The existing paradigms like data lake can be thought of as a monolithic data architecture where every type of data generated by the business is dumped. Data mesh breaks this single structure into multiple domains, which are individually hosted and maintained by dedicated teams for each domain.

Data mesh comprises four principles:

  1. Domain ownership
  2. Data as a product
  3. Self-serve data platform
  4. Federated computational governance

Data mesh principles.webp

Domain ownership

At its core, the objective of this principle is to ensure that the data is owned by those who understand it the best. Now the question arises, how does anyone decide ownership for a particular set of data?

As described by Zhamak Dehghani in her 2020 writeup Data Mesh Principles and Logical Architecture: Data mesh follows the seams of organizational units as the axis of decomposition. The enterprises today are decomposed based on their domain expertise. For example, a typical service-based company might divide its workforce into Order department, Shipping department, Inventory, Billing, Customer care, etc.

Each of these departments would have their own exclusive “data teams” that are well-versed in domain knowledge to maintain the generated data to the company’s standards. Nomenclature as such “data teams” from other domains gets high-quality structured data on demand.

Data as a product

Your domain’s shared data should be treated as first-class products and other “data teams” as your internal customers.

Here is another excerpt from the same article by Zhamak Dehghani: Data as a product principle is designed to address the data quality and age-old data silos problem. Or as Gartner calls it, dark data: The information assets organizations collect, process and store during regular business activities, but generally fail to use for other purposes.

This leads to another role of domain data product owner within these “data teams” whose objective is to provide this data in a clean, standardized, and proper way as a product to the other domain teams. This way of thinking is very important as it prevents data chauvinism since the decentralization and local autonomy over domains offered by data mesh can lead to the creation of more data silos and serious data quality problems.

Self-serve data platforms

How do you access data in a reasonable amount of time? This is a key question that companies mull over at the beginning of projects. Starting from scratch with a new project, you typically want the historical data in your database, and then keep it up to date with real-time events.

What usually happens is that you receive a CSV file, but that leads to another problem. The new event streams and snapshot files might have different schemas, or different names for the fields, which makes it hard to match up the schema in time. And seldom is this process automated.

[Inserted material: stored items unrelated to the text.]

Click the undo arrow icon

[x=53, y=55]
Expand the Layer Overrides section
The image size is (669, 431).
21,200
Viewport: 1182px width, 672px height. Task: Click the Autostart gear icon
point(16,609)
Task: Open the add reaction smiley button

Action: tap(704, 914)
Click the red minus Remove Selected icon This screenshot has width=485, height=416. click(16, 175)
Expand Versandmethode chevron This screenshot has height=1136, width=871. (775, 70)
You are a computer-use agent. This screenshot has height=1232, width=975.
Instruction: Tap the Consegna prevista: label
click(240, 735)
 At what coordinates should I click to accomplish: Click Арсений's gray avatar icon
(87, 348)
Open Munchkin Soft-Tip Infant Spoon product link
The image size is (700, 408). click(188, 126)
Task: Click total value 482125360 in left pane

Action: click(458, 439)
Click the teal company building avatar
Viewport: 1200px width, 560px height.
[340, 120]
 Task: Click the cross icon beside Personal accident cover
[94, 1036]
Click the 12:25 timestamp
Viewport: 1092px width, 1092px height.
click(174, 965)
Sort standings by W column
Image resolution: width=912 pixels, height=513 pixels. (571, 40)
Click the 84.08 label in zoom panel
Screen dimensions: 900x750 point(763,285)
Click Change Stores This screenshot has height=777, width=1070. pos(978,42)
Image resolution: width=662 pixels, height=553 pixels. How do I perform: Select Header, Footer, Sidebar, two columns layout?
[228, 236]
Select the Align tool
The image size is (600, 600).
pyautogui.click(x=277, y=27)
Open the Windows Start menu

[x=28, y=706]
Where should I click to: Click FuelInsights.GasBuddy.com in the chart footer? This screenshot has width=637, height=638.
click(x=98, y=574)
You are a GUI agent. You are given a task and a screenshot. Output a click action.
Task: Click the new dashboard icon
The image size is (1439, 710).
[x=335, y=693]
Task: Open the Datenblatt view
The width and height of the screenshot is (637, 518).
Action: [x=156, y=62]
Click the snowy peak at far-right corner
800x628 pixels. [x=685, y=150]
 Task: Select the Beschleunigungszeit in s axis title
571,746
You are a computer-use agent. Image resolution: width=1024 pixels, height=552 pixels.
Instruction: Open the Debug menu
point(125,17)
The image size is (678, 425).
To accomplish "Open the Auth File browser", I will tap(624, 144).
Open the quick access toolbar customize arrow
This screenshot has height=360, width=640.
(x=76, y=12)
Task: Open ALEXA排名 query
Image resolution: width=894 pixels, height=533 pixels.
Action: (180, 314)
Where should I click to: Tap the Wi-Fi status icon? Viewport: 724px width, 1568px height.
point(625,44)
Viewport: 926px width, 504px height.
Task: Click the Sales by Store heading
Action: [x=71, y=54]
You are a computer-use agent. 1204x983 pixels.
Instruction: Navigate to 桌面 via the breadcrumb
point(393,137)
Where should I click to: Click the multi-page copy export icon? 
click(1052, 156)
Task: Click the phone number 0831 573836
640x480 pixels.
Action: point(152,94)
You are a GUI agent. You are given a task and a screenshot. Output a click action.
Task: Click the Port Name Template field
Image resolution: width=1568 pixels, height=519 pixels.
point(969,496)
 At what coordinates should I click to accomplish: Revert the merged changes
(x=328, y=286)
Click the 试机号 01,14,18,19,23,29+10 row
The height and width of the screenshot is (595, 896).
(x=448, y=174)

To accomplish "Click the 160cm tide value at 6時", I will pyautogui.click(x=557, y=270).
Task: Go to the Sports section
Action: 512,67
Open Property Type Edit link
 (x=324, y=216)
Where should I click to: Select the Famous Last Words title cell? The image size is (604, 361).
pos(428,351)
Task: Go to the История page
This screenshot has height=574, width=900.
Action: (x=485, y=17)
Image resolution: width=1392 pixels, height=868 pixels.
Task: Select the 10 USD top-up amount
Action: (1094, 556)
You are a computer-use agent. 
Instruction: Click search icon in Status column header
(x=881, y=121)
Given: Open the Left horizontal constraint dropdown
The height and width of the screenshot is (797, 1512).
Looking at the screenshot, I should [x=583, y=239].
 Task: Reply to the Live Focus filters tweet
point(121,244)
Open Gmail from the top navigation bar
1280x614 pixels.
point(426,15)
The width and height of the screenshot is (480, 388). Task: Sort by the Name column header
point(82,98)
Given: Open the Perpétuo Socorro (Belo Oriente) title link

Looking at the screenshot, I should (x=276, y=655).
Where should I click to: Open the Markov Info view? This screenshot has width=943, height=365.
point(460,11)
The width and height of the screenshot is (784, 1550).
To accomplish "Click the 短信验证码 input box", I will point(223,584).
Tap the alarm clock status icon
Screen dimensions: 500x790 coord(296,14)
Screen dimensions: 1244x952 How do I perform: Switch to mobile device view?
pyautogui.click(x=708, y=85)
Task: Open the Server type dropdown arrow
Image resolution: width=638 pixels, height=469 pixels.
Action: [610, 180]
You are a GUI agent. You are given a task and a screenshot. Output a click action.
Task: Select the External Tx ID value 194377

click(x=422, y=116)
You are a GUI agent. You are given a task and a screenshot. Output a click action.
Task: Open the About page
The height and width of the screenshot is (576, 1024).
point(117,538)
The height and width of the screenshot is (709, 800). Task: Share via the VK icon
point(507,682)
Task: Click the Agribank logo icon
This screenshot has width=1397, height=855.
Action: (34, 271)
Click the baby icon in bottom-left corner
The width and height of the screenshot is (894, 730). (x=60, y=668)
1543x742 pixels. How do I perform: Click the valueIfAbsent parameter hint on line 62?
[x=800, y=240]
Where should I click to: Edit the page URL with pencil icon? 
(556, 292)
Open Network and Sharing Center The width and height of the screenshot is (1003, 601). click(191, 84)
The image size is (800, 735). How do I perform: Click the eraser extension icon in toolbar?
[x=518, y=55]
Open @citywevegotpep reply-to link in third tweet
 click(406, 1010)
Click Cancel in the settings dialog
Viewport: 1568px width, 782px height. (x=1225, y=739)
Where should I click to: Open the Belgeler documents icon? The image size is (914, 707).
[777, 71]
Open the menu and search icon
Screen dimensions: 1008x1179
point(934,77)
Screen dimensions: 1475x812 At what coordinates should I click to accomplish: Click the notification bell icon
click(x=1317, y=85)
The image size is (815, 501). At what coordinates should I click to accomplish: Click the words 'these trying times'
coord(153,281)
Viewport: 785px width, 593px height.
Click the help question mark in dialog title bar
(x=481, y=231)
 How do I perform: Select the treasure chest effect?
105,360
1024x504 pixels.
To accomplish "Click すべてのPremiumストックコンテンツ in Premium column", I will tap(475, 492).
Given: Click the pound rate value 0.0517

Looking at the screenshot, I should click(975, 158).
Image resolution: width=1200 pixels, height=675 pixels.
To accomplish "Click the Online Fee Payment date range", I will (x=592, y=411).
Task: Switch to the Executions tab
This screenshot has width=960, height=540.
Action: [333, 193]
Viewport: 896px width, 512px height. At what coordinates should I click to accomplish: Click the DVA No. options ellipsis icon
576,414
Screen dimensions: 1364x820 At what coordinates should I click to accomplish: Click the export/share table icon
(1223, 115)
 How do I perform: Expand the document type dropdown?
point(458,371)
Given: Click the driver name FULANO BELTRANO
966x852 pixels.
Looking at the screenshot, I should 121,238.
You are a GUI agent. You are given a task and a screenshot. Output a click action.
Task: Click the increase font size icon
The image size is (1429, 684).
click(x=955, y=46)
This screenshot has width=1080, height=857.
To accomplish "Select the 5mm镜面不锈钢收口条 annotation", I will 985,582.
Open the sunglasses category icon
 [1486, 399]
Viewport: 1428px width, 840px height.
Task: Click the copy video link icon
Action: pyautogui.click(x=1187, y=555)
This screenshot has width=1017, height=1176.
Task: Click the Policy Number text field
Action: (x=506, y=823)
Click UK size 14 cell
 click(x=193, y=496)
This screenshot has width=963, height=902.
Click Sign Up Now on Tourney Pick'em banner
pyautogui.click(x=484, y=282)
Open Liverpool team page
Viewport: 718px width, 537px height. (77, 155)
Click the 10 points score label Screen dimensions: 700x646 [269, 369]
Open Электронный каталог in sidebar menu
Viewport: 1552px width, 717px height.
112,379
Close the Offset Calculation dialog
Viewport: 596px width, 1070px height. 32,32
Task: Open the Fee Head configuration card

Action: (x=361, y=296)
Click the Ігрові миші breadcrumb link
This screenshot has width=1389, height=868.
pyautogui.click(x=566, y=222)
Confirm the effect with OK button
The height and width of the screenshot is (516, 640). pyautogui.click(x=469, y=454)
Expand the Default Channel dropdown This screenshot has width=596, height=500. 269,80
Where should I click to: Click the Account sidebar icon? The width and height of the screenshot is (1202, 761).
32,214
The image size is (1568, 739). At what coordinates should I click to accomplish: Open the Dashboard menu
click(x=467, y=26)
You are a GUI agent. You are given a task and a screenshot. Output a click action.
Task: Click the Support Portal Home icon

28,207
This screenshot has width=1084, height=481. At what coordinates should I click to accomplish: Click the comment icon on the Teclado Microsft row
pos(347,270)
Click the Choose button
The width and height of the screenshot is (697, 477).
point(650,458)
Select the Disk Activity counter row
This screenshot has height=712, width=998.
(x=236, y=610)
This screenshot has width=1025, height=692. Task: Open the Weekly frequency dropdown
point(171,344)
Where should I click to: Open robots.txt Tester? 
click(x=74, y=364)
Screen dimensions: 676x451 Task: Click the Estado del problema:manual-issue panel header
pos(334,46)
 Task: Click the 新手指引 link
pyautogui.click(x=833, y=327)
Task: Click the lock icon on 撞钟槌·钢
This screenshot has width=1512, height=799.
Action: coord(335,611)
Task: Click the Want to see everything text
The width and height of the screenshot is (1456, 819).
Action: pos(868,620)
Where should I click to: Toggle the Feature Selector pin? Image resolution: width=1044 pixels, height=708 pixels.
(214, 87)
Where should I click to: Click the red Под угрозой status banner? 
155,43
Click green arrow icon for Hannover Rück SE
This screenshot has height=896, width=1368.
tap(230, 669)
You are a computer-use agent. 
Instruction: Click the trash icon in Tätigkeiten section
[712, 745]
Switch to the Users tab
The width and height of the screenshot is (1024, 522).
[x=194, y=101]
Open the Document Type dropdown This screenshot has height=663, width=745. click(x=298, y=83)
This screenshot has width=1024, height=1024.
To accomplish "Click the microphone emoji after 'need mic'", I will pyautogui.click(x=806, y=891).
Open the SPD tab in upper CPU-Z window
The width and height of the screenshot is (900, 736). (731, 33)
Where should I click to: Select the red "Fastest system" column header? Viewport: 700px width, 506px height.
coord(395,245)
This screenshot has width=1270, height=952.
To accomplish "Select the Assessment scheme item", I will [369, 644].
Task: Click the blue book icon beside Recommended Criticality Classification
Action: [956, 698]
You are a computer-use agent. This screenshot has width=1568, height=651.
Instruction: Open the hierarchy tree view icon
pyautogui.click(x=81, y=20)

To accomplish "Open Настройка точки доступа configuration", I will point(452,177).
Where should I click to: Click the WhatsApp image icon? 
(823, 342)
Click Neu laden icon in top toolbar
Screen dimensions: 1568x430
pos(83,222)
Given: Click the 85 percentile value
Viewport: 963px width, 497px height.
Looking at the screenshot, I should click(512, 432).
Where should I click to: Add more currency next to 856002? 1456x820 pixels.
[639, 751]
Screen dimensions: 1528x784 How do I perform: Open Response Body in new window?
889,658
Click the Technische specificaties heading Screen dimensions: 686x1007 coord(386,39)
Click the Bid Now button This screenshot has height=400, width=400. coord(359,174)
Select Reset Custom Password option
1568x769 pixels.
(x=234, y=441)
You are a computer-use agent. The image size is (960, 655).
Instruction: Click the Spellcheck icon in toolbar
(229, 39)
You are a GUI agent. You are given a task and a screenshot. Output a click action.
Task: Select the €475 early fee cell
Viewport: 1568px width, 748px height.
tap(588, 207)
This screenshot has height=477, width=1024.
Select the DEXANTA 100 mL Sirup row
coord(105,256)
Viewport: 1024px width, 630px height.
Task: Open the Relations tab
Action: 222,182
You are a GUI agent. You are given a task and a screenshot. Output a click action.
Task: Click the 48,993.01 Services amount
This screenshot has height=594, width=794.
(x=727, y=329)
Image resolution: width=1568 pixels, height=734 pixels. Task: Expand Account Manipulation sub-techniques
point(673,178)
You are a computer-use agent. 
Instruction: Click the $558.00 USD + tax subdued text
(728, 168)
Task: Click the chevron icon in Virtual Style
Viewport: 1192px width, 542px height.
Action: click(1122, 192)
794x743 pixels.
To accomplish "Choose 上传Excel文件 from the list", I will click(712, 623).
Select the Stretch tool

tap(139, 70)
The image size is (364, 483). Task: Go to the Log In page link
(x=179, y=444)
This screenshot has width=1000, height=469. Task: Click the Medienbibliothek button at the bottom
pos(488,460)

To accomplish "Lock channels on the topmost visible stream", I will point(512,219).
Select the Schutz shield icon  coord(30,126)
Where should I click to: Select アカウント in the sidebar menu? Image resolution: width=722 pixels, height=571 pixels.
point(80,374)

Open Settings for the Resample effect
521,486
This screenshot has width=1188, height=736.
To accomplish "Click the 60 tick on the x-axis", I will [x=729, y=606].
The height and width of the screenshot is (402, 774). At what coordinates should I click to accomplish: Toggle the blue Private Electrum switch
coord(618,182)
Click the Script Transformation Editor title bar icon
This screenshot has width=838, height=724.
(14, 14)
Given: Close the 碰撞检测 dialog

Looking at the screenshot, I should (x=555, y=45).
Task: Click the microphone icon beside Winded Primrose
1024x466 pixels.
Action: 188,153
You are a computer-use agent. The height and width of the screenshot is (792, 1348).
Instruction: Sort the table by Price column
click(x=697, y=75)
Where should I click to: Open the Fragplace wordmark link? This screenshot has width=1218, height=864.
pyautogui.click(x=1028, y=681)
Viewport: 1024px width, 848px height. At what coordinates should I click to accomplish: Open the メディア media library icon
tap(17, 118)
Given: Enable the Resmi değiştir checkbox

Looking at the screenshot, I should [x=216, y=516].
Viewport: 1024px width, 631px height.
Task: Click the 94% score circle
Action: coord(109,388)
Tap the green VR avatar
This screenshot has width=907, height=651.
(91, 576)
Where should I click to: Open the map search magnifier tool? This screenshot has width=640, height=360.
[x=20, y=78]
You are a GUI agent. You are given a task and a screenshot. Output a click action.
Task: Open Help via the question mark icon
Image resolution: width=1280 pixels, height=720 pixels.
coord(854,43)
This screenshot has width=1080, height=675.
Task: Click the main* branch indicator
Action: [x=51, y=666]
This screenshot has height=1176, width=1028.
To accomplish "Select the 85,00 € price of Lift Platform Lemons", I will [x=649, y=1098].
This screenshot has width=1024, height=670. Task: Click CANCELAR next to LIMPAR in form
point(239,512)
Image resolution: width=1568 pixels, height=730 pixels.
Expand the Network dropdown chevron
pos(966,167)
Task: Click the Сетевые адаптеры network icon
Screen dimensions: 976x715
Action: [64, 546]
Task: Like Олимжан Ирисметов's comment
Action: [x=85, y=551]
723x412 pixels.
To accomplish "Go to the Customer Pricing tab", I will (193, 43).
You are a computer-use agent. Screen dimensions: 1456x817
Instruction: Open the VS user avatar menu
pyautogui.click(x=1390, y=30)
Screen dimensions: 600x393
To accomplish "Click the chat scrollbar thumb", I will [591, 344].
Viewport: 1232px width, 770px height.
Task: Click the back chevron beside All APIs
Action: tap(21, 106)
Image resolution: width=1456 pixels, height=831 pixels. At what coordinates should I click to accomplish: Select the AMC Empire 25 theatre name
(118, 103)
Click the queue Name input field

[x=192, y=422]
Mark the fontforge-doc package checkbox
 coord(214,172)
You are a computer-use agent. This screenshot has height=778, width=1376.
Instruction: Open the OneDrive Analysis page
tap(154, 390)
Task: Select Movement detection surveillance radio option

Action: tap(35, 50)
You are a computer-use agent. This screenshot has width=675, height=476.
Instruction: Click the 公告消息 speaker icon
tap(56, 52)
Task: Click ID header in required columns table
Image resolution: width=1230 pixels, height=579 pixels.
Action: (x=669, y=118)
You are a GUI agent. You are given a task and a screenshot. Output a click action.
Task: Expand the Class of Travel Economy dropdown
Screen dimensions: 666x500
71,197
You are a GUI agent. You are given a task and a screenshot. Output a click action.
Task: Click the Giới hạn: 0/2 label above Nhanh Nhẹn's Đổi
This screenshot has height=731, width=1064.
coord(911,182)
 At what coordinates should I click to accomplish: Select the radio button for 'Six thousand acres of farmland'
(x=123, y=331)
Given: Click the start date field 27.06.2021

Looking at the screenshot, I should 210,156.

This is exactly the problem this principle solves. A fair bit of complex, centralized, and autonomous infrastructure has to be installed that provides historical as well as real-time data on demand everywhere, in any database in the enterprise.

Federated computational governance

This principle is largely an organizational concern. To ensure that all these domain-specific autonomous data teams can work together, global standards for nomenclature have to be specified.

Here’s another excerpt from Zhamak’s paper where she concretely describes what federated computational governance is: To get value in forms of higher-order datasets, insights, or machine intelligence there is a need for these independent data products to interoperate; to be able to correlate them, create unions, find intersections, or perform other graphs or set operations on them at scale. For any of these operations to be possible, a data mesh implementation requires a governance model that embraces decentralization and domain self-sovereignty, interoperability through global standardization, dynamic topology, and most importantly automated execution of decisions by the platform. I call this a federated computational governance.

A decision making model led by the federation of domain data product owners and data platform product owners, with autonomy and domain-local decision making power, while creating and adhering to a set of global rules - rules applied to all data products and their interfaces - to ensure a healthy and interoperable ecosystem.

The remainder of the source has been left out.